Equity - Unjust Enrichment
Reiter v. Hollub (Ont CA, 2017)
In this case the court discusses principles of the restitutionary doctrine of unjust enrichment, particularly whether the remedy should be monetary or proprietary, in the context of a claim against the increased equity of a home owned by the other partner in a common law relationship:
(1) Applicable principles
 In Kerr v. Baranow, at para. 31, Cromwell J. recognized that “[a]t the heart of the doctrine of unjust enrichment lies the notion of restoring a benefit which justice does not permit one to retain”. Since the Supreme Court’s 1980 decision in Pettkus v. Becker, 1980 CanLII 22 (SCC),  2 S.C.R. 834, unjust enrichment principles have been available to support claims made by domestic partners upon the breakdown of their relationship.
 The test for unjust enrichment is well-settled. To establish unjust enrichment, the person advancing the claim must prove three things:
1. An enrichment of or benefit to the defendant;
2. A corresponding deprivation of the plaintiff; and
3. The absence of a juristic reason for the enrichment.

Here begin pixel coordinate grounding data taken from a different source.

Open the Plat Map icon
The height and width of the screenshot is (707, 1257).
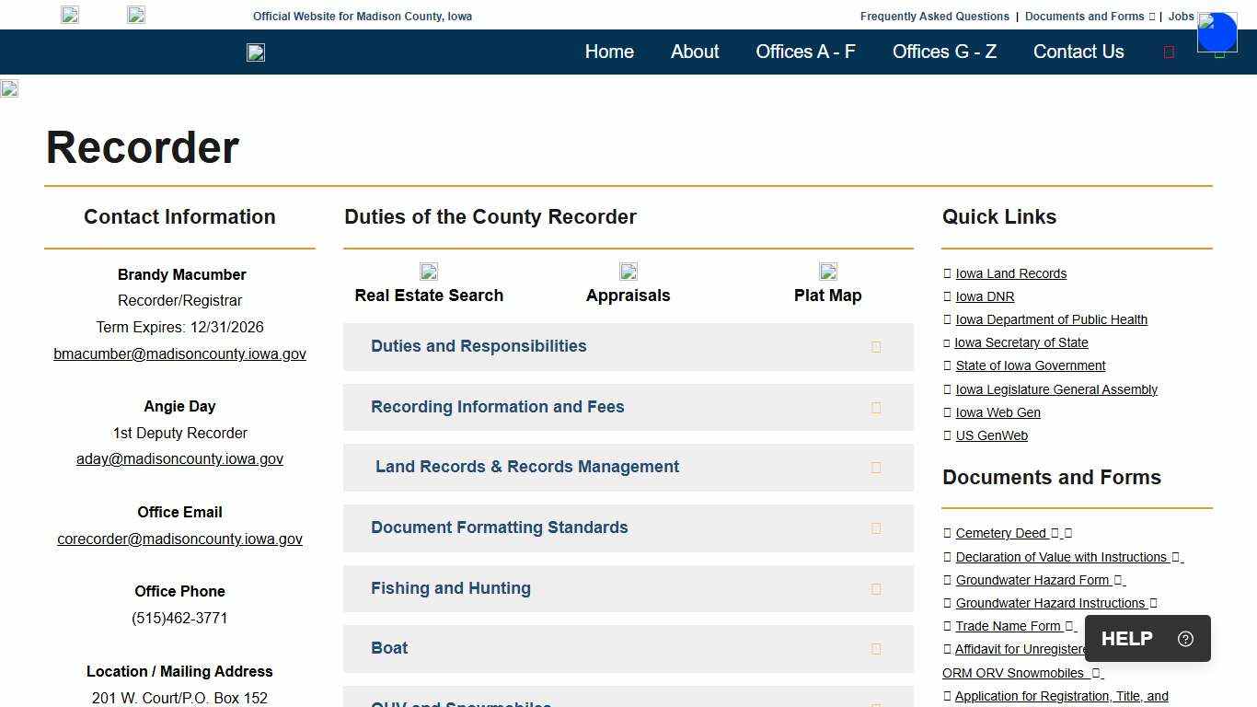[827, 272]
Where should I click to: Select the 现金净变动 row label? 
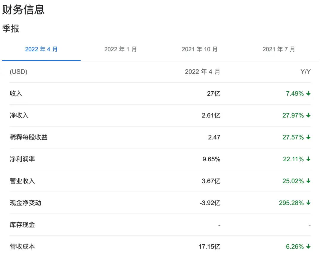[25, 203]
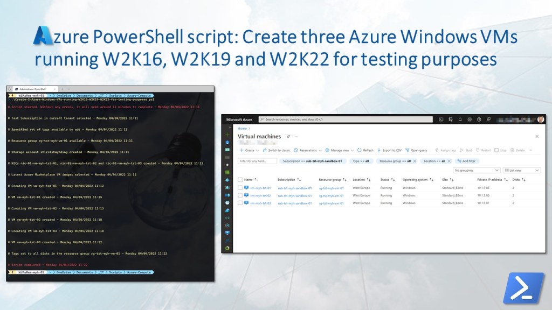Viewport: 552px width, 310px height.
Task: Click the help question mark icon
Action: pos(479,119)
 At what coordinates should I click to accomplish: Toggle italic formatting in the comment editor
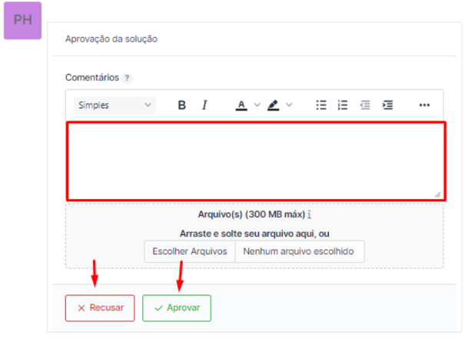pos(204,105)
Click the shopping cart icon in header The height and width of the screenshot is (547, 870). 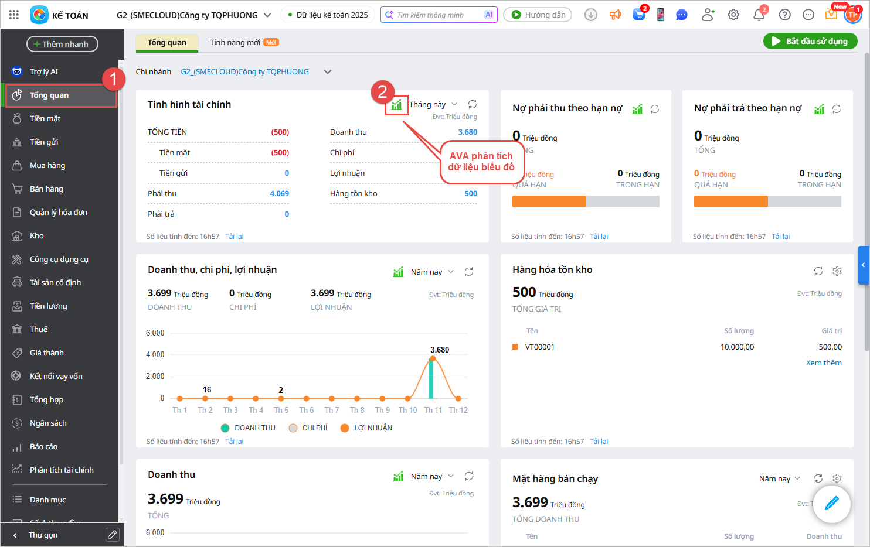click(638, 15)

 There are two steps to identifying whether there is a juristic reason for the responding party to retain the benefit incurred. First, the court must consider whether the case falls within a pre-existing category of juristic reason, including a contract, a disposition of law, donative intent, and other valid common law, equitable or statutory obligations: Kerr, at para. 43. If a case falls outside one of these established categories, the reasonable expectations of the parties and public policy considerations become relevant in assessing whether recovery should be denied: Kerr, at para. 44.

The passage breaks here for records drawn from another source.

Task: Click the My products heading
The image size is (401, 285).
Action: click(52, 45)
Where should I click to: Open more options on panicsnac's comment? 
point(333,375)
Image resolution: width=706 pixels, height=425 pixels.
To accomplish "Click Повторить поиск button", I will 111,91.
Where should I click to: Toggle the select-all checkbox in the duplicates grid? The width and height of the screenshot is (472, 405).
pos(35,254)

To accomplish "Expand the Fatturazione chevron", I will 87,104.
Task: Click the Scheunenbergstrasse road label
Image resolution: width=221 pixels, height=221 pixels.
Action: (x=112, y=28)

 In Kerr v. Baranow, at para. 46, the Supreme Court outlined two possible remedies where unjust enrichment is established – a monetary award or a proprietary award. The court counselled, at para. 47, that the first remedy to consider is always the monetary award and that, in most cases, a monetary award is sufficient to remedy the unjust enrichment.

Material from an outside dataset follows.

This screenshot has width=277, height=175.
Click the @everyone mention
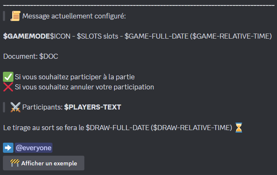point(34,148)
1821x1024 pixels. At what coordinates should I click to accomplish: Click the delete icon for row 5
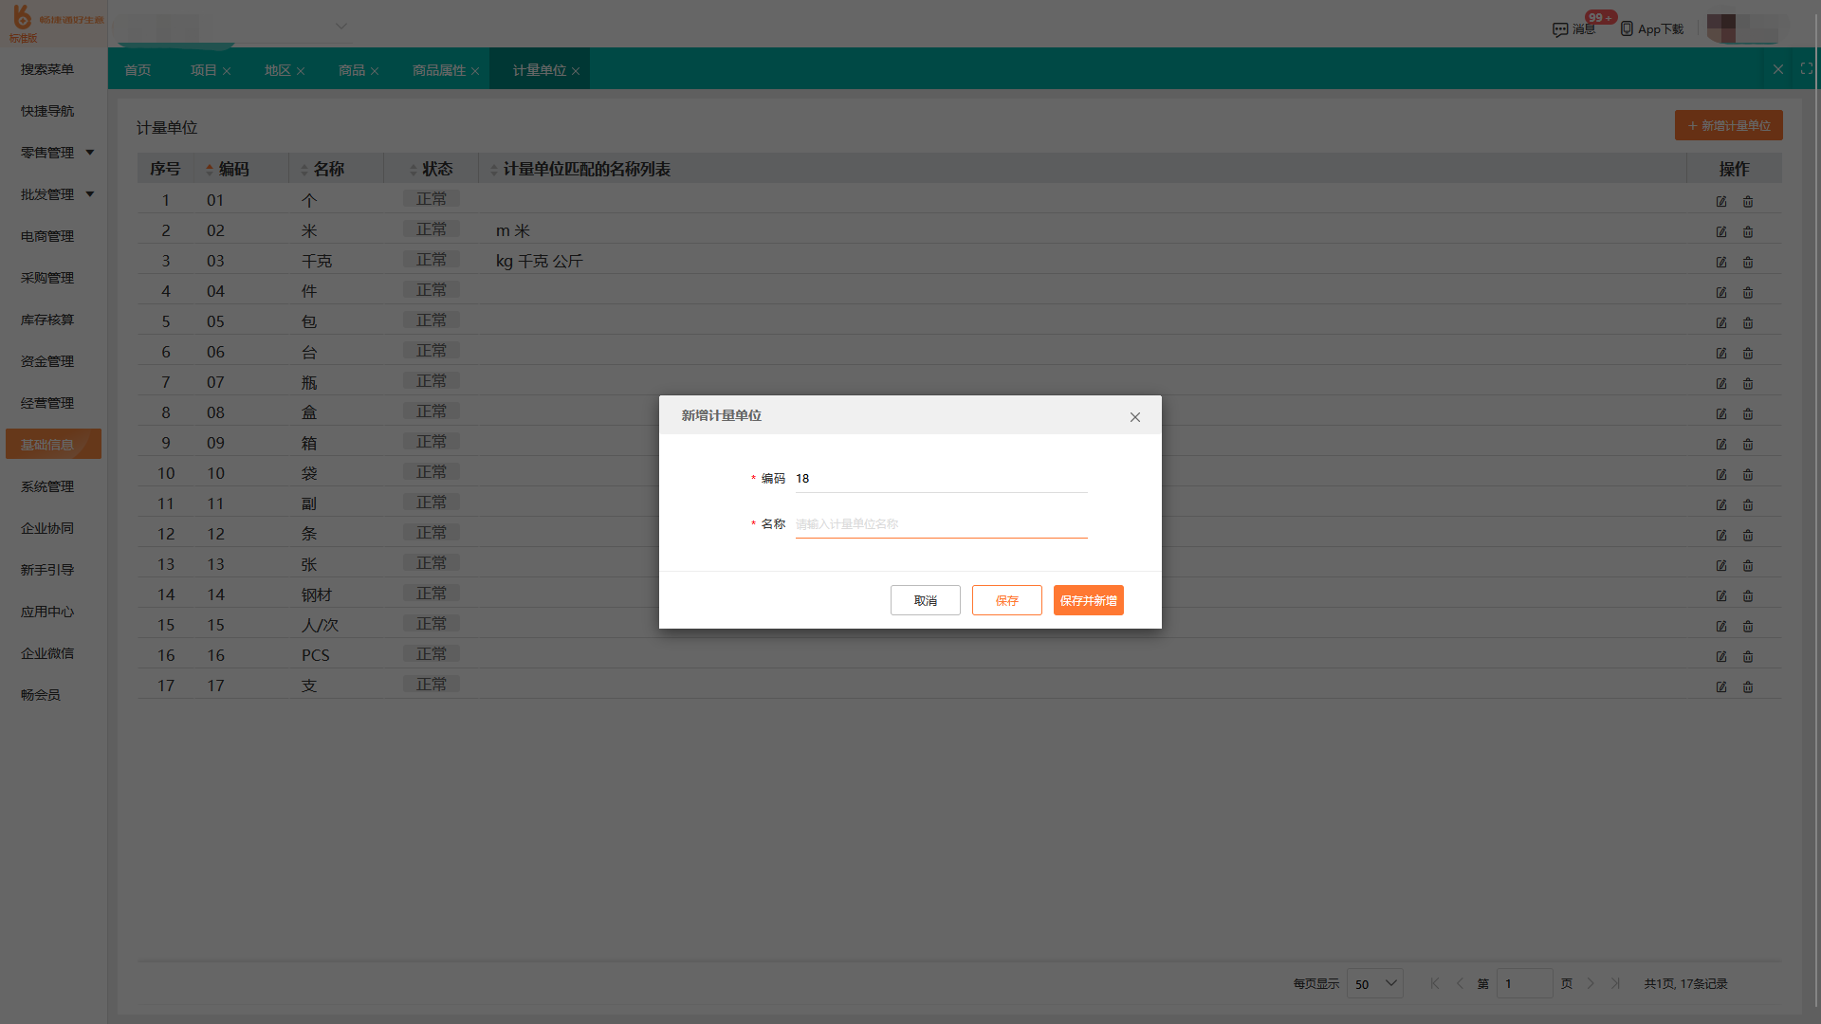[x=1749, y=322]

 To obtain a proprietary award, the person advancing the claim based on unjust enrichment must demonstrate that monetary damages are insufficient and that there is a sufficiently substantial and direct causal connection between his or her contributions and the acquisition, preservation, maintenance or improvement of the disputed property: Kerr, at paras. 50-51. A minor or indirect contribution will not suffice.
 The court held that there are two different approaches to valuation for a monetary award: Kerr, at para. 55. First, a monetary award may be based on a quantum meruit, value received or fee-for-services basis. Second, a monetary award may be based on a value survived basis. This is where the joint family venture analysis becomes relevant.
 To receive a monetary award on a value survived basis, the claimant must show that there was a joint family venture and that there was a link between his or her contributions to the joint family venture and the accumulation of assets and/or wealth: Kerr, at para. 100. Whether there is a joint family venture is a question of fact to be assessed in light of all of the relevant circumstances, including the four factors noted above – mutual effort, economic integration, actual intent and priority of the family: Kerr, at para. 100.
 Justice Cromwell was careful to note that cohabiting couples are not a homogenous group: Kerr, at para. 88. The analysis must therefore take into account the particular circumstances of each relationship. The emphasis should be on how the parties actually lived their lives, not on their ex post facto assertions or the court’s view of how they ought to have done so: Kerr, at para. 88.
 While the four factors identified above are helpful to determine whether the parties were engaged in a joint family venture, there is no closed list of relevant factors: Kerr, at para. 89. The factors Cromwell J. suggested were not a checklist of conditions, but a useful approach to a global analysis of the evidence and examples of relevant factors that a court may take into account: Kerr, at para. 89.